Your objective: Please transcribe every entry below exactly as written.

[[ Provided data open ]]

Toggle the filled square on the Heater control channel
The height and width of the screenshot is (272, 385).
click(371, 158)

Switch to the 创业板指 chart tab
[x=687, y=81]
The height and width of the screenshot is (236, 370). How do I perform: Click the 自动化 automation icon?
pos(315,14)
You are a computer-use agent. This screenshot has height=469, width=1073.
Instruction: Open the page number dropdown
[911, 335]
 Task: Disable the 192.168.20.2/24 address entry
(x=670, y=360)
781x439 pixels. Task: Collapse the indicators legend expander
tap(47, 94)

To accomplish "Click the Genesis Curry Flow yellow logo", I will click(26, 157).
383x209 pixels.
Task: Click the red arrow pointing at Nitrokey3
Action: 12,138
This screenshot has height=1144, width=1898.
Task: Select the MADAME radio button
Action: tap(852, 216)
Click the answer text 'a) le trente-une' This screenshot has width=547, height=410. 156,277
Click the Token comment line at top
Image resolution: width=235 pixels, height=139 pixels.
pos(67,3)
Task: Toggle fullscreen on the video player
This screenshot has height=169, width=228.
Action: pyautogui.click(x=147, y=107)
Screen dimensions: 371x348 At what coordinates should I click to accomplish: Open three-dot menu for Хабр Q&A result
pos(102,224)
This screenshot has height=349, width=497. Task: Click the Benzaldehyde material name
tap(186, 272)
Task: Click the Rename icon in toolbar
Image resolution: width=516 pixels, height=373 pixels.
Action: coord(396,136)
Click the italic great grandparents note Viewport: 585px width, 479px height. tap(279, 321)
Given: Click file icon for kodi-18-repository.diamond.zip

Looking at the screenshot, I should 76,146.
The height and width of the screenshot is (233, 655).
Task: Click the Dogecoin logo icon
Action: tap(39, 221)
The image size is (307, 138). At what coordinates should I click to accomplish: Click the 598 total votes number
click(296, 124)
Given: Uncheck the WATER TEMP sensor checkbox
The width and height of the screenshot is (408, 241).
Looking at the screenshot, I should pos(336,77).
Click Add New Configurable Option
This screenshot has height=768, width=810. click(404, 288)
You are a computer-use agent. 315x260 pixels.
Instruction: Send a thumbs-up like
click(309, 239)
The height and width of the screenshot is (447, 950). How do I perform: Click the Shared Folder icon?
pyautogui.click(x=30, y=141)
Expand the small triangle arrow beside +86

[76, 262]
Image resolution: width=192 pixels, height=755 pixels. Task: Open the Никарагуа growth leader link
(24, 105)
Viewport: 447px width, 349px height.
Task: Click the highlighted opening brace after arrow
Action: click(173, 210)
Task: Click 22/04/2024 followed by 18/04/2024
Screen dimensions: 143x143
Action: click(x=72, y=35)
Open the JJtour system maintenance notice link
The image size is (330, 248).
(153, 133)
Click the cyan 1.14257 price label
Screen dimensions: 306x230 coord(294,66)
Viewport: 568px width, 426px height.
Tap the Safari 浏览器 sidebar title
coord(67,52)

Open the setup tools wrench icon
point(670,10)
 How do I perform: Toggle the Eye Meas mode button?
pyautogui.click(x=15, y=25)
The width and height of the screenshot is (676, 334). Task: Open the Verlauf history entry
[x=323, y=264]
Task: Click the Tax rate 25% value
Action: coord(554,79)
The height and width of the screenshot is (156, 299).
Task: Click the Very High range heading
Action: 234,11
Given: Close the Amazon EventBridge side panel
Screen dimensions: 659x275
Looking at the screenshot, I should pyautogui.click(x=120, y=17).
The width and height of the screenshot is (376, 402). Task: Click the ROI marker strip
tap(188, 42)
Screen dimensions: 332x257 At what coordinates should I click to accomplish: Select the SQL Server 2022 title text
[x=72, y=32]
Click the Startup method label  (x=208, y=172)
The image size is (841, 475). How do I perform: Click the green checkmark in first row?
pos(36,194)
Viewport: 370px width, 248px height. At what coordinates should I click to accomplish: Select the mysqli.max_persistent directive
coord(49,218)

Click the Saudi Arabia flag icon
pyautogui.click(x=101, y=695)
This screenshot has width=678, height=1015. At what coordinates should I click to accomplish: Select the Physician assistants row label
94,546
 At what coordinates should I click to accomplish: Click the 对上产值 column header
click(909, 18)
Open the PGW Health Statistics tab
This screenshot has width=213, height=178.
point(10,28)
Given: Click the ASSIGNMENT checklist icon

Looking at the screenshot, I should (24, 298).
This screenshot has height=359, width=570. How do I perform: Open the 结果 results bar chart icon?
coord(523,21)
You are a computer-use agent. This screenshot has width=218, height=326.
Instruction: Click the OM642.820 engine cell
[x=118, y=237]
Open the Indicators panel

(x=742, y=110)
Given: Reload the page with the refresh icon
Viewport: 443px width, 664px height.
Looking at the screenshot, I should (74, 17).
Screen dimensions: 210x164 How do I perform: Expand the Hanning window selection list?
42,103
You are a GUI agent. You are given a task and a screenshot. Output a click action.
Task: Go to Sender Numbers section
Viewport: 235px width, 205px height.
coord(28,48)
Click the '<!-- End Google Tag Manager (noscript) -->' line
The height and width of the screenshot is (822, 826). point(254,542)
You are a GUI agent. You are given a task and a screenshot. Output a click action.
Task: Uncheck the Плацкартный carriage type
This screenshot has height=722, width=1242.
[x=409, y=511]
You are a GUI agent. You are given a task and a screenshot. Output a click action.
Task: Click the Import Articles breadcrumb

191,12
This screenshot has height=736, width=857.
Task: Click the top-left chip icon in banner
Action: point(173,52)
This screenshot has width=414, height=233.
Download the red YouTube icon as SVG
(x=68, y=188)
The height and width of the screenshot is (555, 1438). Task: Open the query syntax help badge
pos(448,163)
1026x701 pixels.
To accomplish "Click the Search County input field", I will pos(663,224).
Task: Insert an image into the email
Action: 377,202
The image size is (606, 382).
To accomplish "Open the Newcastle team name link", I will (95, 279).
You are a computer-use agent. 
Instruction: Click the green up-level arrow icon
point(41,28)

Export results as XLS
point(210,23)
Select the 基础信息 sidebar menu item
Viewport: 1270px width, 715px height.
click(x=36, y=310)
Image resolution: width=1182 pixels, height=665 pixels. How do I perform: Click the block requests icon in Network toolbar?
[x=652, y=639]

[[ Provided data closed ]]

Response for this exercise:
Toggle the filled square on the Heater control channel
The height and width of the screenshot is (272, 385).
click(371, 158)

Switch to the 创业板指 chart tab
[x=687, y=81]
The height and width of the screenshot is (236, 370). How do I perform: Click the 自动化 automation icon?
pos(315,14)
You are a computer-use agent. This screenshot has height=469, width=1073.
Instruction: Open the page number dropdown
[911, 335]
 Task: Disable the 192.168.20.2/24 address entry
(x=670, y=360)
781x439 pixels. Task: Collapse the indicators legend expander
tap(47, 94)

To accomplish "Click the Genesis Curry Flow yellow logo", I will click(26, 157).
383x209 pixels.
Task: Click the red arrow pointing at Nitrokey3
Action: 12,138
This screenshot has height=1144, width=1898.
Task: Select the MADAME radio button
Action: tap(852, 216)
Click the answer text 'a) le trente-une' This screenshot has width=547, height=410. 156,277
Click the Token comment line at top
Image resolution: width=235 pixels, height=139 pixels.
pos(67,3)
Task: Toggle fullscreen on the video player
This screenshot has height=169, width=228.
Action: pyautogui.click(x=147, y=107)
Screen dimensions: 371x348 At what coordinates should I click to accomplish: Open three-dot menu for Хабр Q&A result
pos(102,224)
This screenshot has height=349, width=497. Task: Click the Benzaldehyde material name
tap(186, 272)
Task: Click the Rename icon in toolbar
Image resolution: width=516 pixels, height=373 pixels.
Action: coord(396,136)
Click the italic great grandparents note Viewport: 585px width, 479px height. tap(279, 321)
Given: Click file icon for kodi-18-repository.diamond.zip

Looking at the screenshot, I should 76,146.
The height and width of the screenshot is (233, 655).
Task: Click the Dogecoin logo icon
Action: tap(39, 221)
The image size is (307, 138). At what coordinates should I click to accomplish: Click the 598 total votes number
click(296, 124)
Given: Uncheck the WATER TEMP sensor checkbox
The width and height of the screenshot is (408, 241).
Looking at the screenshot, I should pos(336,77).
Click Add New Configurable Option
This screenshot has height=768, width=810. click(404, 288)
You are a computer-use agent. 315x260 pixels.
Instruction: Send a thumbs-up like
click(309, 239)
The height and width of the screenshot is (447, 950). How do I perform: Click the Shared Folder icon?
pyautogui.click(x=30, y=141)
Expand the small triangle arrow beside +86

[76, 262]
Image resolution: width=192 pixels, height=755 pixels. Task: Open the Никарагуа growth leader link
(24, 105)
Viewport: 447px width, 349px height.
Task: Click the highlighted opening brace after arrow
Action: click(173, 210)
Task: Click 22/04/2024 followed by 18/04/2024
Screen dimensions: 143x143
Action: click(x=72, y=35)
Open the JJtour system maintenance notice link
The image size is (330, 248).
(153, 133)
Click the cyan 1.14257 price label
Screen dimensions: 306x230 coord(294,66)
Viewport: 568px width, 426px height.
Tap the Safari 浏览器 sidebar title
coord(67,52)

Open the setup tools wrench icon
point(670,10)
 How do I perform: Toggle the Eye Meas mode button?
pyautogui.click(x=15, y=25)
The width and height of the screenshot is (676, 334). Task: Open the Verlauf history entry
[x=323, y=264]
Task: Click the Tax rate 25% value
Action: coord(554,79)
The height and width of the screenshot is (156, 299).
Task: Click the Very High range heading
Action: 234,11
Given: Close the Amazon EventBridge side panel
Screen dimensions: 659x275
Looking at the screenshot, I should pyautogui.click(x=120, y=17).
The width and height of the screenshot is (376, 402). Task: Click the ROI marker strip
tap(188, 42)
Screen dimensions: 332x257 At what coordinates should I click to accomplish: Select the SQL Server 2022 title text
[x=72, y=32]
Click the Startup method label  (x=208, y=172)
The image size is (841, 475). How do I perform: Click the green checkmark in first row?
pos(36,194)
Viewport: 370px width, 248px height. At what coordinates should I click to accomplish: Select the mysqli.max_persistent directive
coord(49,218)

Click the Saudi Arabia flag icon
pyautogui.click(x=101, y=695)
This screenshot has width=678, height=1015. At what coordinates should I click to accomplish: Select the Physician assistants row label
94,546
 At what coordinates should I click to accomplish: Click the 对上产值 column header
click(909, 18)
Open the PGW Health Statistics tab
This screenshot has width=213, height=178.
point(10,28)
Given: Click the ASSIGNMENT checklist icon

Looking at the screenshot, I should (24, 298).
This screenshot has height=359, width=570. How do I perform: Open the 结果 results bar chart icon?
coord(523,21)
You are a computer-use agent. This screenshot has width=218, height=326.
Instruction: Click the OM642.820 engine cell
[x=118, y=237]
Open the Indicators panel

(x=742, y=110)
Given: Reload the page with the refresh icon
Viewport: 443px width, 664px height.
Looking at the screenshot, I should (74, 17).
Screen dimensions: 210x164 How do I perform: Expand the Hanning window selection list?
42,103
You are a GUI agent. You are given a task and a screenshot. Output a click action.
Task: Go to Sender Numbers section
Viewport: 235px width, 205px height.
coord(28,48)
Click the '<!-- End Google Tag Manager (noscript) -->' line
The height and width of the screenshot is (822, 826). point(254,542)
You are a GUI agent. You are given a task and a screenshot. Output a click action.
Task: Uncheck the Плацкартный carriage type
This screenshot has height=722, width=1242.
[x=409, y=511]
You are a GUI agent. You are given a task and a screenshot. Output a click action.
Task: Click the Import Articles breadcrumb

191,12
This screenshot has height=736, width=857.
Task: Click the top-left chip icon in banner
Action: point(173,52)
This screenshot has width=414, height=233.
Download the red YouTube icon as SVG
(x=68, y=188)
The height and width of the screenshot is (555, 1438). Task: Open the query syntax help badge
pos(448,163)
1026x701 pixels.
To accomplish "Click the Search County input field", I will pos(663,224).
Task: Insert an image into the email
Action: 377,202
The image size is (606, 382).
To accomplish "Open the Newcastle team name link", I will (95, 279).
You are a computer-use agent. 
Instruction: Click the green up-level arrow icon
point(41,28)

Export results as XLS
point(210,23)
Select the 基础信息 sidebar menu item
Viewport: 1270px width, 715px height.
click(x=36, y=310)
Image resolution: width=1182 pixels, height=665 pixels. How do I perform: Click the block requests icon in Network toolbar?
[x=652, y=639]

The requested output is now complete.